The Extreme E series hopes to raise awareness of the climate emergency by mixing sport with purpose to inspire change, aiming to leave behind a long-lasting positive impact through its legacy programmes and showcase the performance of all-electric vehicles in extreme conditions, promoting the adoption of electric vehicles in the quest for a lower-carbon future for the planet.

7. A1 Telekom Austria offers VMware SD-WAN

A1 Telekom Austria Group has announced it will offer software-defined wide area network services via the VMware SD-WAN offering in all of its operating companies.

Claiming to be an SD-WAN pioneer, A1 Group said its end-to-end managed service not only covers network hardware, but also the implementation and management of the network. By using SD-WAN services, A1 Group assured that roll-out, maintenance and management of cloud-based software for all customer locations, as well as network stability and reliability, will be improved.

8. Greggs bakes SD-WAN into shops of the future

One of the UK’s most loved food brands, Greggs, has signed a deal with long-standing technology partner Daisy Corporate Services, a provider of secure IT, communications and cloud services, to deliver a future-proof, security-centred SD-WAN solution powered by Meraki.

The SD-WAN solution is designed to consolidate legacy systems, provide greater insight into network performance, support the transition to cloud-based services and increase resilience across the entire network.
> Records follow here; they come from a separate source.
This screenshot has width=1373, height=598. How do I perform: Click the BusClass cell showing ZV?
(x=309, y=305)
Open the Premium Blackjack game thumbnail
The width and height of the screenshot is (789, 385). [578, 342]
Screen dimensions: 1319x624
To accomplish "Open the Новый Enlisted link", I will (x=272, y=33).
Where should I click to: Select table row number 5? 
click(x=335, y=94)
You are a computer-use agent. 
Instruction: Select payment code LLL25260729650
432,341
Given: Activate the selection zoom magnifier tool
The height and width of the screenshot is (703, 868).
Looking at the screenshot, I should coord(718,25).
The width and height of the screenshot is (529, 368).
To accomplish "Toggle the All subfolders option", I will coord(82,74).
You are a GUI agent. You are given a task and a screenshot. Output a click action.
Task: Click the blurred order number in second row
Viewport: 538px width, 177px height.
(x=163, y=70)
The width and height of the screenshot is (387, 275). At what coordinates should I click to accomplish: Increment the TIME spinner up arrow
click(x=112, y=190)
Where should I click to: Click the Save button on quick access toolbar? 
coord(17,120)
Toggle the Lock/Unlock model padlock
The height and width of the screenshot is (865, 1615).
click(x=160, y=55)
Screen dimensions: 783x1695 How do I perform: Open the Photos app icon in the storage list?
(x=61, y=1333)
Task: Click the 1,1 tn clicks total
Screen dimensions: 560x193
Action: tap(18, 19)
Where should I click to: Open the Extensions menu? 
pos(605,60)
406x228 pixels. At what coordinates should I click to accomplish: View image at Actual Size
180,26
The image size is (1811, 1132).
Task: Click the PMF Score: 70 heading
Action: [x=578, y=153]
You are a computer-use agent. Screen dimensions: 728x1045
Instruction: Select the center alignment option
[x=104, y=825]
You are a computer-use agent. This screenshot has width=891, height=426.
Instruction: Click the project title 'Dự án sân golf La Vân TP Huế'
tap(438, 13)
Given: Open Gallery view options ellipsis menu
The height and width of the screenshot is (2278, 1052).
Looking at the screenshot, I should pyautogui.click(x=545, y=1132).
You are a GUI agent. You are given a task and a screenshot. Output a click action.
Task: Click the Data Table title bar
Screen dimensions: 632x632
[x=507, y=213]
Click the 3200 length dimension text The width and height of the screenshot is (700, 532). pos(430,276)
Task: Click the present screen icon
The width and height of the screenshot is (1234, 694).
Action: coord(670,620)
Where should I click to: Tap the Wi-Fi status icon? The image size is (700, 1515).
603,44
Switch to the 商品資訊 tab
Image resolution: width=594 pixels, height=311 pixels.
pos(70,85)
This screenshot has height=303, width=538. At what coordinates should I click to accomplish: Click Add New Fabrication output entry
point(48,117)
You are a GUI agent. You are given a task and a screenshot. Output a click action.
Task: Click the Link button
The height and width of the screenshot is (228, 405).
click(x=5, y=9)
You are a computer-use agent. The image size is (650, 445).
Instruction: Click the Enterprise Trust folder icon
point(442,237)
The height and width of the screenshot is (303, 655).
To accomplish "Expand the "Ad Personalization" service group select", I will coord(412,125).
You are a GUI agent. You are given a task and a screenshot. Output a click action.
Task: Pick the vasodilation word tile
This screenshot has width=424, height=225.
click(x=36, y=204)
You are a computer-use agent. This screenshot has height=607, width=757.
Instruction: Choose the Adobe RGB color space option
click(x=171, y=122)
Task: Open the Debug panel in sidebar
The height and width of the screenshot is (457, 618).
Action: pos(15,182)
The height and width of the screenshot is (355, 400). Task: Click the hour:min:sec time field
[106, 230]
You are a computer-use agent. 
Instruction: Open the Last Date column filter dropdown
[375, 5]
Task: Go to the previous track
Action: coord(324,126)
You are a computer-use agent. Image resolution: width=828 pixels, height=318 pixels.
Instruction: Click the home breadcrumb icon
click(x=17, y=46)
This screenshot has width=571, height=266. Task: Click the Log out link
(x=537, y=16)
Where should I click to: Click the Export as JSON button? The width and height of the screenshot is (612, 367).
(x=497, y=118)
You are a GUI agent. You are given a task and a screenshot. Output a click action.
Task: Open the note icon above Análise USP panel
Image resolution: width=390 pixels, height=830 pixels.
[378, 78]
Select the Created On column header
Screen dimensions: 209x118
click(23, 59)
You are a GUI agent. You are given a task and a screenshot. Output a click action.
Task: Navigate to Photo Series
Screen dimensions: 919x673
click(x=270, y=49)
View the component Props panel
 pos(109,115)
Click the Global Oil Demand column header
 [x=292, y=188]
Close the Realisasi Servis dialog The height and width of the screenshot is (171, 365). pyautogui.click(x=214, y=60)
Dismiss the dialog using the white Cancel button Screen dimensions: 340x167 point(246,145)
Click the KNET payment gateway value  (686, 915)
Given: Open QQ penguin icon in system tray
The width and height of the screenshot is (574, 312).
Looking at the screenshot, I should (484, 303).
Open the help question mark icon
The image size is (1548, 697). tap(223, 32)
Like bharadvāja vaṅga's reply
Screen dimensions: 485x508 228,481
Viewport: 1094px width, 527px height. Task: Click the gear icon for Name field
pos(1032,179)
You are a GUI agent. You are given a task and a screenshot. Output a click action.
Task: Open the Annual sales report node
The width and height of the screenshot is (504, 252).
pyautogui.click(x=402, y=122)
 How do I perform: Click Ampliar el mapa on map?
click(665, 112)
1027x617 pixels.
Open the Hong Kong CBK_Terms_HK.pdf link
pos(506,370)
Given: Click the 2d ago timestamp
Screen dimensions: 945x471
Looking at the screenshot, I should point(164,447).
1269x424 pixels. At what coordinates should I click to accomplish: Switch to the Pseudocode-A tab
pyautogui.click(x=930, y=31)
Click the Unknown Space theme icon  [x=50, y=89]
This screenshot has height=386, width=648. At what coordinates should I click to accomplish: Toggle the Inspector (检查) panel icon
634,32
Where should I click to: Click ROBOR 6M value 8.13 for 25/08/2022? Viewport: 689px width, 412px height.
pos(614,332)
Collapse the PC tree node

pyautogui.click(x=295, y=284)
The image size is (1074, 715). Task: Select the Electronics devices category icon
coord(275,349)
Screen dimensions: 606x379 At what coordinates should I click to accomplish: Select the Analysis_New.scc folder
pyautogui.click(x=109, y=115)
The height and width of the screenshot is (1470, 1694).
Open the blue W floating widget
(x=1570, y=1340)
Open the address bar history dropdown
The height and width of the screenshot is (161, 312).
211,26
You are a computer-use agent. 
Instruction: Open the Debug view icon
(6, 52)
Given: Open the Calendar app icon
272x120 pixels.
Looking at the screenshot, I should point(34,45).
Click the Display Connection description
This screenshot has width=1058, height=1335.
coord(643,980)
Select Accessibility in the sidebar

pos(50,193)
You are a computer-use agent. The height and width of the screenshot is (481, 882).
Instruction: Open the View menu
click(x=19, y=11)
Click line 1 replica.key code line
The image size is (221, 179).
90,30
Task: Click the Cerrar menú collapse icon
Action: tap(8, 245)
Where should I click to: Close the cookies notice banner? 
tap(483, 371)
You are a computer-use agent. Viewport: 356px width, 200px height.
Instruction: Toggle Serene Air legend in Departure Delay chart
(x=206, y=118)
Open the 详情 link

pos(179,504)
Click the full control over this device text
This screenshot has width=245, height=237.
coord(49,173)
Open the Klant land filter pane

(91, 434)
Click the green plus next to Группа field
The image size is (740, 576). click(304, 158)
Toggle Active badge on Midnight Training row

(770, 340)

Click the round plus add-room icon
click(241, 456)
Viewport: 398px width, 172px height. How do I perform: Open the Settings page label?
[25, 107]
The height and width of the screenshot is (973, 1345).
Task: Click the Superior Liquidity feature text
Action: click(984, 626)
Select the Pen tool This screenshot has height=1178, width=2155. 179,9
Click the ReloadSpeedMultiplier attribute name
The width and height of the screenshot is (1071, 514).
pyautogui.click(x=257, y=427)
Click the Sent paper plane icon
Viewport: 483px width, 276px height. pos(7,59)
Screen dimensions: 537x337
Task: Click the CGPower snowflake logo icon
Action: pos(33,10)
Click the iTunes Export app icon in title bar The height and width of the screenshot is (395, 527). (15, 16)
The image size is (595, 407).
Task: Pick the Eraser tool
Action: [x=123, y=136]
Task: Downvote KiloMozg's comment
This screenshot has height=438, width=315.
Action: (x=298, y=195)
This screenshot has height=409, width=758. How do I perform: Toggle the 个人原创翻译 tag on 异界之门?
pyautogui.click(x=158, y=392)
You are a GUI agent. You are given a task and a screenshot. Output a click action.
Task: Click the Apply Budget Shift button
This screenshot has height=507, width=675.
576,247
It will offer the business improved agility via a network that evolves in line with specific current and future needs, as well as offering a zero-risk approach to security and faster in-shop connectivity that will drive increased use of in-shop devices.

9. AT&T Business launches managed wireless WAN

With wireless connectivity now essential for enabling agile and secure connectivity of people, places and things, beyond the reach and limitations of traditional wired network connections, AT&T has introduced a new managed wireless WAN offer.

The US communications technology provider said that as businesses look for new ways to engage their customers, streamline operations and generate revenue, many are turning to wireless WAN technology.

10. Verizon Business opens gates to international stadium, deploys SD-WAN at Bertelsmann

As it begins to ramp up 5G-based enterprise services in the key territories of Europe and the Asia-Pacific region, Verizon Business has announced a dedicated network strategy, specifically designed for stadium and venue customers using its private 5G technology, and in a  deeper foray into SD-WANs, it has become Bertelsmann’s global network transformation partner.

Outlining the rationale for the stadium announcement, Verizon said event venues require a high level of technology and core network infrastructures, giving owners the opportunity to unlock offerings that impact fan experience, public safety, access control, concessions and crowd management analytics.